Exercise aim: Copy out every line of the data that follows, exactly.

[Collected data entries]
§

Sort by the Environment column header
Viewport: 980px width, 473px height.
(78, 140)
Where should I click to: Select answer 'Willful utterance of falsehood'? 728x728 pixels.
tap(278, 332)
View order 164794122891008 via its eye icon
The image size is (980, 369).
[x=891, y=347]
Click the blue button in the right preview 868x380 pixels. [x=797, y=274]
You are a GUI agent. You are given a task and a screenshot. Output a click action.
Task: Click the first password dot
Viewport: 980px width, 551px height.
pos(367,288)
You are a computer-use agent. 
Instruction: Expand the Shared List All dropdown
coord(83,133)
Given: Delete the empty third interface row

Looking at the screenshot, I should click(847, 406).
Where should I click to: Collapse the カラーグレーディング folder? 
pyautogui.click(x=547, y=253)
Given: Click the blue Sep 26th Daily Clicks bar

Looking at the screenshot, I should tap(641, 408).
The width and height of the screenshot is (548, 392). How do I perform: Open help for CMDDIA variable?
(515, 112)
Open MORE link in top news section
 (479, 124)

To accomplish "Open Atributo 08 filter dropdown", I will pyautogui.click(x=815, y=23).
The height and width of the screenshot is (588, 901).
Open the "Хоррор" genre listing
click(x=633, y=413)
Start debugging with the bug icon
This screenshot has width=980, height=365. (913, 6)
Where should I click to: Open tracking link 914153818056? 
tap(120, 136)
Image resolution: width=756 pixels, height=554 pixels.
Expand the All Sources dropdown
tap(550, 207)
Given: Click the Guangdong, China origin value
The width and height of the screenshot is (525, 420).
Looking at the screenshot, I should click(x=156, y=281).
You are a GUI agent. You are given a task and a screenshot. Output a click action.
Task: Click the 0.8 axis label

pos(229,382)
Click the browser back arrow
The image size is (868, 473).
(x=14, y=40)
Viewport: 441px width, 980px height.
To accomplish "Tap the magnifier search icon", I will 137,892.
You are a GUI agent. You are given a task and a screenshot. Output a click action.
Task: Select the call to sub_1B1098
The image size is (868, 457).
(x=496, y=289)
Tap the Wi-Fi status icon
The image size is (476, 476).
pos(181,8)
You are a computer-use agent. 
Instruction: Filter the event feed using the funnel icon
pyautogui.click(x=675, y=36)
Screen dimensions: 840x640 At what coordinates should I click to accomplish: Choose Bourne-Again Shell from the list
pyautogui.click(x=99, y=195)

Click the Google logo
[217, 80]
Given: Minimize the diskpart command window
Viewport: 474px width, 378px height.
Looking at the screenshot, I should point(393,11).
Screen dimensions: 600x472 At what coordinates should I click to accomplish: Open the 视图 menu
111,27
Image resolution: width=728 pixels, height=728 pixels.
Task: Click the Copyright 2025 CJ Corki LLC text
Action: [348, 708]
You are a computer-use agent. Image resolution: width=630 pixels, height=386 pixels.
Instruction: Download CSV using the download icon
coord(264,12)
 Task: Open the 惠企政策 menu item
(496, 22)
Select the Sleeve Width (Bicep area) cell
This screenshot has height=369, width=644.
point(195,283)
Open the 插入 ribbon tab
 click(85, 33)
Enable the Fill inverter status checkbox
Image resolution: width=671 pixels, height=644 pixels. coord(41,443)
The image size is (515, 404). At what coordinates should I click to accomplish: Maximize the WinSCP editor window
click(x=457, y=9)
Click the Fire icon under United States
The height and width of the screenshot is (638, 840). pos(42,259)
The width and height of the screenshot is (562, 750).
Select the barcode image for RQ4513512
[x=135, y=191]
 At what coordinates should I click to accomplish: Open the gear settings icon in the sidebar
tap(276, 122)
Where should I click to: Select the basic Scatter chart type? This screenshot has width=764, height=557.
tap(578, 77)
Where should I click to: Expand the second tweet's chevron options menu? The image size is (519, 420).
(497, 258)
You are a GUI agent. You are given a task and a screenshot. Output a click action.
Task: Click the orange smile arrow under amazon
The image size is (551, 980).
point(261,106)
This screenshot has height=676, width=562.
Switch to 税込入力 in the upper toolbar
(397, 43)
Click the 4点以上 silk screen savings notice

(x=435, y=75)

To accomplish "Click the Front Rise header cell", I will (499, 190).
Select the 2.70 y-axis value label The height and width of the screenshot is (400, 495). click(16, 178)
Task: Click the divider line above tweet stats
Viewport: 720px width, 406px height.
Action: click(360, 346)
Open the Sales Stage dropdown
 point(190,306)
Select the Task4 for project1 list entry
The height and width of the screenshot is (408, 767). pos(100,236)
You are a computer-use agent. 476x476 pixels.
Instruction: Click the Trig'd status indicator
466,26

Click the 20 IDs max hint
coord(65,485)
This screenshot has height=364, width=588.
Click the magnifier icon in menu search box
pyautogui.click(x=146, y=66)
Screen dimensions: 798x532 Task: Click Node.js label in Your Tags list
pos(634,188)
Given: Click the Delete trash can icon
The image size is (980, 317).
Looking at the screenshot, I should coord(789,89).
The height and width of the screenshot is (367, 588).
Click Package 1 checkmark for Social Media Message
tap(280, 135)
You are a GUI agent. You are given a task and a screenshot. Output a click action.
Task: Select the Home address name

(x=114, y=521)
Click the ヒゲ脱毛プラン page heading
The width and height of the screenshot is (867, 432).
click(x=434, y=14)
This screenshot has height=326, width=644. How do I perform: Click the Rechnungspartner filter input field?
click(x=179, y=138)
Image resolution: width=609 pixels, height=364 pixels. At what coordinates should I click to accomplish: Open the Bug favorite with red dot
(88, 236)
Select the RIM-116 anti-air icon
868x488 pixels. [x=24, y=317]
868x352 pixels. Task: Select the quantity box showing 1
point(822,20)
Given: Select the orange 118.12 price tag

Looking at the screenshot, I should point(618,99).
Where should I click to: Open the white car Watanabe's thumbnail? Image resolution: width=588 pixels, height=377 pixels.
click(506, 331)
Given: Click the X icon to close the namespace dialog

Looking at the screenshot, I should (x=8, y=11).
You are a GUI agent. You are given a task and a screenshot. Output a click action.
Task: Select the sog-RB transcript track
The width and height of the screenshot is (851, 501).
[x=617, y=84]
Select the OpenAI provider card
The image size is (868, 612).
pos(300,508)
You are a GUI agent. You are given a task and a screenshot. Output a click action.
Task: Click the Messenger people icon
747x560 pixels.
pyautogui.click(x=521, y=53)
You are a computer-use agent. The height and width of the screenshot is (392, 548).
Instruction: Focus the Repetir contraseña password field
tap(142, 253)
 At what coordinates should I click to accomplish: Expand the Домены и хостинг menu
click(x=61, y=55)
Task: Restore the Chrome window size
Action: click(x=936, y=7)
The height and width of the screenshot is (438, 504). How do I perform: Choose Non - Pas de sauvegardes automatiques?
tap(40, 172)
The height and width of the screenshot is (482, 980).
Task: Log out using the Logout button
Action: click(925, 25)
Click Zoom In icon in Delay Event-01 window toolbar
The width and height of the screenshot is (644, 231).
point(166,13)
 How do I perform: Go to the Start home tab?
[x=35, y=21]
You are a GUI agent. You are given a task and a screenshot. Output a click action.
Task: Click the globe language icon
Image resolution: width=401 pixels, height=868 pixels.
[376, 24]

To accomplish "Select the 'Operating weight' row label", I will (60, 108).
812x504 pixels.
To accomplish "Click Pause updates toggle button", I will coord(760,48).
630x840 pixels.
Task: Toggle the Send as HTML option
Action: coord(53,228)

§

Answer box:
Sort by the Environment column header
Viewport: 980px width, 473px height.
(78, 140)
Where should I click to: Select answer 'Willful utterance of falsehood'? 728x728 pixels.
tap(278, 332)
View order 164794122891008 via its eye icon
The image size is (980, 369).
[x=891, y=347]
Click the blue button in the right preview 868x380 pixels. [x=797, y=274]
You are a GUI agent. You are given a task and a screenshot. Output a click action.
Task: Click the first password dot
Viewport: 980px width, 551px height.
pos(367,288)
You are a computer-use agent. 
Instruction: Expand the Shared List All dropdown
coord(83,133)
Given: Delete the empty third interface row

Looking at the screenshot, I should click(847, 406).
Where should I click to: Collapse the カラーグレーディング folder? 
pyautogui.click(x=547, y=253)
Given: Click the blue Sep 26th Daily Clicks bar

Looking at the screenshot, I should tap(641, 408).
The width and height of the screenshot is (548, 392). How do I perform: Open help for CMDDIA variable?
(515, 112)
Open MORE link in top news section
 (479, 124)

To accomplish "Open Atributo 08 filter dropdown", I will pyautogui.click(x=815, y=23).
The height and width of the screenshot is (588, 901).
Open the "Хоррор" genre listing
click(x=633, y=413)
Start debugging with the bug icon
This screenshot has width=980, height=365. (913, 6)
Where should I click to: Open tracking link 914153818056? 
tap(120, 136)
Image resolution: width=756 pixels, height=554 pixels.
Expand the All Sources dropdown
tap(550, 207)
Given: Click the Guangdong, China origin value
The width and height of the screenshot is (525, 420).
Looking at the screenshot, I should click(x=156, y=281).
You are a GUI agent. You are given a task and a screenshot. Output a click action.
Task: Click the 0.8 axis label

pos(229,382)
Click the browser back arrow
The image size is (868, 473).
(x=14, y=40)
Viewport: 441px width, 980px height.
To accomplish "Tap the magnifier search icon", I will 137,892.
You are a GUI agent. You are given a task and a screenshot. Output a click action.
Task: Select the call to sub_1B1098
The image size is (868, 457).
(x=496, y=289)
Tap the Wi-Fi status icon
The image size is (476, 476).
pos(181,8)
You are a computer-use agent. 
Instruction: Filter the event feed using the funnel icon
pyautogui.click(x=675, y=36)
Screen dimensions: 840x640 At what coordinates should I click to accomplish: Choose Bourne-Again Shell from the list
pyautogui.click(x=99, y=195)

Click the Google logo
[217, 80]
Given: Minimize the diskpart command window
Viewport: 474px width, 378px height.
Looking at the screenshot, I should point(393,11).
Screen dimensions: 600x472 At what coordinates should I click to accomplish: Open the 视图 menu
111,27
Image resolution: width=728 pixels, height=728 pixels.
Task: Click the Copyright 2025 CJ Corki LLC text
Action: [348, 708]
You are a computer-use agent. Image resolution: width=630 pixels, height=386 pixels.
Instruction: Download CSV using the download icon
coord(264,12)
 Task: Open the 惠企政策 menu item
(496, 22)
Select the Sleeve Width (Bicep area) cell
This screenshot has height=369, width=644.
point(195,283)
Open the 插入 ribbon tab
 click(85, 33)
Enable the Fill inverter status checkbox
Image resolution: width=671 pixels, height=644 pixels. coord(41,443)
The image size is (515, 404). At what coordinates should I click to accomplish: Maximize the WinSCP editor window
click(x=457, y=9)
Click the Fire icon under United States
The height and width of the screenshot is (638, 840). pos(42,259)
The width and height of the screenshot is (562, 750).
Select the barcode image for RQ4513512
[x=135, y=191]
 At what coordinates should I click to accomplish: Open the gear settings icon in the sidebar
tap(276, 122)
Where should I click to: Select the basic Scatter chart type? This screenshot has width=764, height=557.
tap(578, 77)
Where should I click to: Expand the second tweet's chevron options menu? The image size is (519, 420).
(497, 258)
You are a GUI agent. You are given a task and a screenshot. Output a click action.
Task: Click the orange smile arrow under amazon
The image size is (551, 980).
point(261,106)
This screenshot has height=676, width=562.
Switch to 税込入力 in the upper toolbar
(397, 43)
Click the 4点以上 silk screen savings notice

(x=435, y=75)

To accomplish "Click the Front Rise header cell", I will (499, 190).
Select the 2.70 y-axis value label The height and width of the screenshot is (400, 495). click(16, 178)
Task: Click the divider line above tweet stats
Viewport: 720px width, 406px height.
Action: click(360, 346)
Open the Sales Stage dropdown
 point(190,306)
Select the Task4 for project1 list entry
The height and width of the screenshot is (408, 767). pos(100,236)
You are a computer-use agent. 476x476 pixels.
Instruction: Click the Trig'd status indicator
466,26

Click the 20 IDs max hint
coord(65,485)
This screenshot has height=364, width=588.
Click the magnifier icon in menu search box
pyautogui.click(x=146, y=66)
Screen dimensions: 798x532 Task: Click Node.js label in Your Tags list
pos(634,188)
Given: Click the Delete trash can icon
The image size is (980, 317).
Looking at the screenshot, I should coord(789,89).
The height and width of the screenshot is (367, 588).
Click Package 1 checkmark for Social Media Message
tap(280, 135)
You are a GUI agent. You are given a task and a screenshot. Output a click action.
Task: Select the Home address name

(x=114, y=521)
Click the ヒゲ脱毛プラン page heading
The width and height of the screenshot is (867, 432).
click(x=434, y=14)
This screenshot has height=326, width=644. How do I perform: Click the Rechnungspartner filter input field?
click(x=179, y=138)
Image resolution: width=609 pixels, height=364 pixels. At what coordinates should I click to accomplish: Open the Bug favorite with red dot
(88, 236)
Select the RIM-116 anti-air icon
868x488 pixels. [x=24, y=317]
868x352 pixels. Task: Select the quantity box showing 1
point(822,20)
Given: Select the orange 118.12 price tag

Looking at the screenshot, I should point(618,99).
Where should I click to: Open the white car Watanabe's thumbnail? Image resolution: width=588 pixels, height=377 pixels.
click(506, 331)
Given: Click the X icon to close the namespace dialog

Looking at the screenshot, I should (x=8, y=11).
You are a GUI agent. You are given a task and a screenshot. Output a click action.
Task: Select the sog-RB transcript track
The width and height of the screenshot is (851, 501).
[x=617, y=84]
Select the OpenAI provider card
The image size is (868, 612).
pos(300,508)
You are a GUI agent. You are given a task and a screenshot. Output a click action.
Task: Click the Messenger people icon
747x560 pixels.
pyautogui.click(x=521, y=53)
You are a computer-use agent. The height and width of the screenshot is (392, 548).
Instruction: Focus the Repetir contraseña password field
tap(142, 253)
 At what coordinates should I click to accomplish: Expand the Домены и хостинг menu
click(x=61, y=55)
Task: Restore the Chrome window size
Action: click(x=936, y=7)
The height and width of the screenshot is (438, 504). How do I perform: Choose Non - Pas de sauvegardes automatiques?
tap(40, 172)
The height and width of the screenshot is (482, 980).
Task: Log out using the Logout button
Action: click(925, 25)
Click Zoom In icon in Delay Event-01 window toolbar
The width and height of the screenshot is (644, 231).
point(166,13)
 How do I perform: Go to the Start home tab?
[x=35, y=21]
You are a GUI agent. You are given a task and a screenshot. Output a click action.
Task: Click the globe language icon
Image resolution: width=401 pixels, height=868 pixels.
[376, 24]

To accomplish "Select the 'Operating weight' row label", I will (60, 108).
812x504 pixels.
To accomplish "Click Pause updates toggle button", I will coord(760,48).
630x840 pixels.
Task: Toggle the Send as HTML option
Action: coord(53,228)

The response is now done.